**Requirement**
Provide again, from the entries below, every line from the one containing "The width and height of the screenshot is (804, 560)." through the one containing "You are a computer-use agent. Screen", exactly as written, and no other line.

______

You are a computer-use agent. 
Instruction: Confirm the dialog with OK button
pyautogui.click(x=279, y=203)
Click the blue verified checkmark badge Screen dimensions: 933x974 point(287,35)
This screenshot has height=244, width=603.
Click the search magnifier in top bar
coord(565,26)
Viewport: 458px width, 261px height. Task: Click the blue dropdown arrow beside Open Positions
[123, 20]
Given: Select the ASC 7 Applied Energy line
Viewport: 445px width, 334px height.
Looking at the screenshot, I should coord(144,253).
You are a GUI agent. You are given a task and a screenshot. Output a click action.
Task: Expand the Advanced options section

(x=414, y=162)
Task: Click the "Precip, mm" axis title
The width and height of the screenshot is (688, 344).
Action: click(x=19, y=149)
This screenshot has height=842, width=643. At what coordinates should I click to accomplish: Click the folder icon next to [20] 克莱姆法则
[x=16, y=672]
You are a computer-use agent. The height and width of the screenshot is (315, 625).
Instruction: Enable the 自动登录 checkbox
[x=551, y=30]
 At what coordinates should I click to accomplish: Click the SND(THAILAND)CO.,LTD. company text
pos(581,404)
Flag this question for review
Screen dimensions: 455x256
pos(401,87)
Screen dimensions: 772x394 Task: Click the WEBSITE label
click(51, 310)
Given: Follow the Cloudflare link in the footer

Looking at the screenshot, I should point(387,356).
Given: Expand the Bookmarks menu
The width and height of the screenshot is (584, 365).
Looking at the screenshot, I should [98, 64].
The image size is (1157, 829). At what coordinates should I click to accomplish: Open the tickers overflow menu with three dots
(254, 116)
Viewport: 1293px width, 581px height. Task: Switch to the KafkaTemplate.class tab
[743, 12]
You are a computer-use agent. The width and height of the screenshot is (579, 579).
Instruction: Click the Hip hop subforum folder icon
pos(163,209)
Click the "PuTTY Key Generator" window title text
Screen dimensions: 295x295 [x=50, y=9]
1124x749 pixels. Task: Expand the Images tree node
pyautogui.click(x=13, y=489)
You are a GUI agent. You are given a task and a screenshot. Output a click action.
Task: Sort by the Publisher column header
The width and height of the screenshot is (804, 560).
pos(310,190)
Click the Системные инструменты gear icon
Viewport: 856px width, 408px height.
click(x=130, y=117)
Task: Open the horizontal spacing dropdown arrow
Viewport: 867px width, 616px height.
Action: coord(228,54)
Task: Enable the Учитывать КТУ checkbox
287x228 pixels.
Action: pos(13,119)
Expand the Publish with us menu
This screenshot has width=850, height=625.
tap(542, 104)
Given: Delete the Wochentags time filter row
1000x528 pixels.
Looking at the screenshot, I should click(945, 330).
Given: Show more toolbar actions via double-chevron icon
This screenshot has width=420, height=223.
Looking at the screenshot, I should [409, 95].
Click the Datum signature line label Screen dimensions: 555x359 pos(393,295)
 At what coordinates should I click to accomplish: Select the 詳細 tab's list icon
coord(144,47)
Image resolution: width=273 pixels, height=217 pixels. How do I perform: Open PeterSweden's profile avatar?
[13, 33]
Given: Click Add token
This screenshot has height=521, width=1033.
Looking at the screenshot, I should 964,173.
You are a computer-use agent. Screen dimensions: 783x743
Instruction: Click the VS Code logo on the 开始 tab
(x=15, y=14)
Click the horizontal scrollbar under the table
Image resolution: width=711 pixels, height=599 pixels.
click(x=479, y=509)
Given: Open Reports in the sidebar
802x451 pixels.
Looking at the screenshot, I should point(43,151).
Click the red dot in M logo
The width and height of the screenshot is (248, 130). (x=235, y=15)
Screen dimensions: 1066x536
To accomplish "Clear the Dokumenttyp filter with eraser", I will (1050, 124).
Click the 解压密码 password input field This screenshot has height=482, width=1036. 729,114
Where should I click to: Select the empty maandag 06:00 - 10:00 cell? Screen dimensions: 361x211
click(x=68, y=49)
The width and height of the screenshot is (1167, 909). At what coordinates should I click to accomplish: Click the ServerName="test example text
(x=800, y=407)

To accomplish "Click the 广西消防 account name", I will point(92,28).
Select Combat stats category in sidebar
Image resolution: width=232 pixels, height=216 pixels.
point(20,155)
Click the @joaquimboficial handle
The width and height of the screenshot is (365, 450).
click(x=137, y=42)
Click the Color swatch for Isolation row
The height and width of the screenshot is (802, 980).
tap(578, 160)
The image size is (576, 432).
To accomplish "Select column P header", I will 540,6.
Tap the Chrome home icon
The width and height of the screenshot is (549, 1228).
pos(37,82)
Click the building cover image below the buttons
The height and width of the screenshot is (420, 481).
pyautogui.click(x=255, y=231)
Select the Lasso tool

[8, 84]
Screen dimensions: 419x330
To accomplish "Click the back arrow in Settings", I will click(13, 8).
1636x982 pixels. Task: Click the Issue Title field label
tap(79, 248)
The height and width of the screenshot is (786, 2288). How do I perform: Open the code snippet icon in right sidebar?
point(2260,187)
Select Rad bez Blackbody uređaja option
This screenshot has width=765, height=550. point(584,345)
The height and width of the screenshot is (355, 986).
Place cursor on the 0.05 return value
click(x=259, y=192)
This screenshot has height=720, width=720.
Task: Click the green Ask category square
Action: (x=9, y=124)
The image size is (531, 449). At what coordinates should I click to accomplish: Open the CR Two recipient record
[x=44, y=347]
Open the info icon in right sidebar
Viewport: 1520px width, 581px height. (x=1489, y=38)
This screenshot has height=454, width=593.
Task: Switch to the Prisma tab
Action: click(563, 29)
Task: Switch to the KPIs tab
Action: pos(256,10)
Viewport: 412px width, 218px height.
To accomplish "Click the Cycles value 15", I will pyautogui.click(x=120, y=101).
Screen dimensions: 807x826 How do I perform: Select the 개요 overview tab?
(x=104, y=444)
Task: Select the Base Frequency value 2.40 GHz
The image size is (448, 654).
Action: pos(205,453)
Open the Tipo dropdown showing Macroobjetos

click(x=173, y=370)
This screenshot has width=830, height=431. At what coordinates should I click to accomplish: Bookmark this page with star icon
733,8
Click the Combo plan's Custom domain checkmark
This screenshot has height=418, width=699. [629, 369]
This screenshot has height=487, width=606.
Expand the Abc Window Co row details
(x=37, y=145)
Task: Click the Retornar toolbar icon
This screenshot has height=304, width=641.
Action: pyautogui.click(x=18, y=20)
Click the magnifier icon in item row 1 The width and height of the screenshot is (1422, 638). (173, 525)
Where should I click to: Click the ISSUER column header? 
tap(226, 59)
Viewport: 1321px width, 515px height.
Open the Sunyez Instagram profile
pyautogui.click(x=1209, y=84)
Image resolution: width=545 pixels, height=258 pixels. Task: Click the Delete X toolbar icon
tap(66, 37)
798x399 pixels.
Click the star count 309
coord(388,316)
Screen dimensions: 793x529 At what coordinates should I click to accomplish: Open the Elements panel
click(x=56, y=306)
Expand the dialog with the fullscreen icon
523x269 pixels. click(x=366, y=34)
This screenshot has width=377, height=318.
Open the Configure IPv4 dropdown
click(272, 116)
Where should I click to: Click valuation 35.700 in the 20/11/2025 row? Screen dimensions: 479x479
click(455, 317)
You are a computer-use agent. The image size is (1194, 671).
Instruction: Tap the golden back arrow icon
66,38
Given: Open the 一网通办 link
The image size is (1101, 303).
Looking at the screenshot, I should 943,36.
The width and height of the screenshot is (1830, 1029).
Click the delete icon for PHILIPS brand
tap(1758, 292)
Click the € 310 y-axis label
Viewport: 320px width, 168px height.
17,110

______

**Answer to the exercise**
The width and height of the screenshot is (804, 560).
pos(310,190)
Click the Системные инструменты gear icon
Viewport: 856px width, 408px height.
click(x=130, y=117)
Task: Open the horizontal spacing dropdown arrow
Viewport: 867px width, 616px height.
Action: coord(228,54)
Task: Enable the Учитывать КТУ checkbox
287x228 pixels.
Action: pos(13,119)
Expand the Publish with us menu
This screenshot has width=850, height=625.
tap(542, 104)
Given: Delete the Wochentags time filter row
1000x528 pixels.
Looking at the screenshot, I should click(945, 330).
Given: Show more toolbar actions via double-chevron icon
This screenshot has width=420, height=223.
Looking at the screenshot, I should [409, 95].
Click the Datum signature line label Screen dimensions: 555x359 pos(393,295)
 At what coordinates should I click to accomplish: Select the 詳細 tab's list icon
coord(144,47)
Image resolution: width=273 pixels, height=217 pixels. How do I perform: Open PeterSweden's profile avatar?
[13, 33]
Given: Click Add token
This screenshot has height=521, width=1033.
Looking at the screenshot, I should 964,173.
You are a computer-use agent. Screen dimensions: 783x743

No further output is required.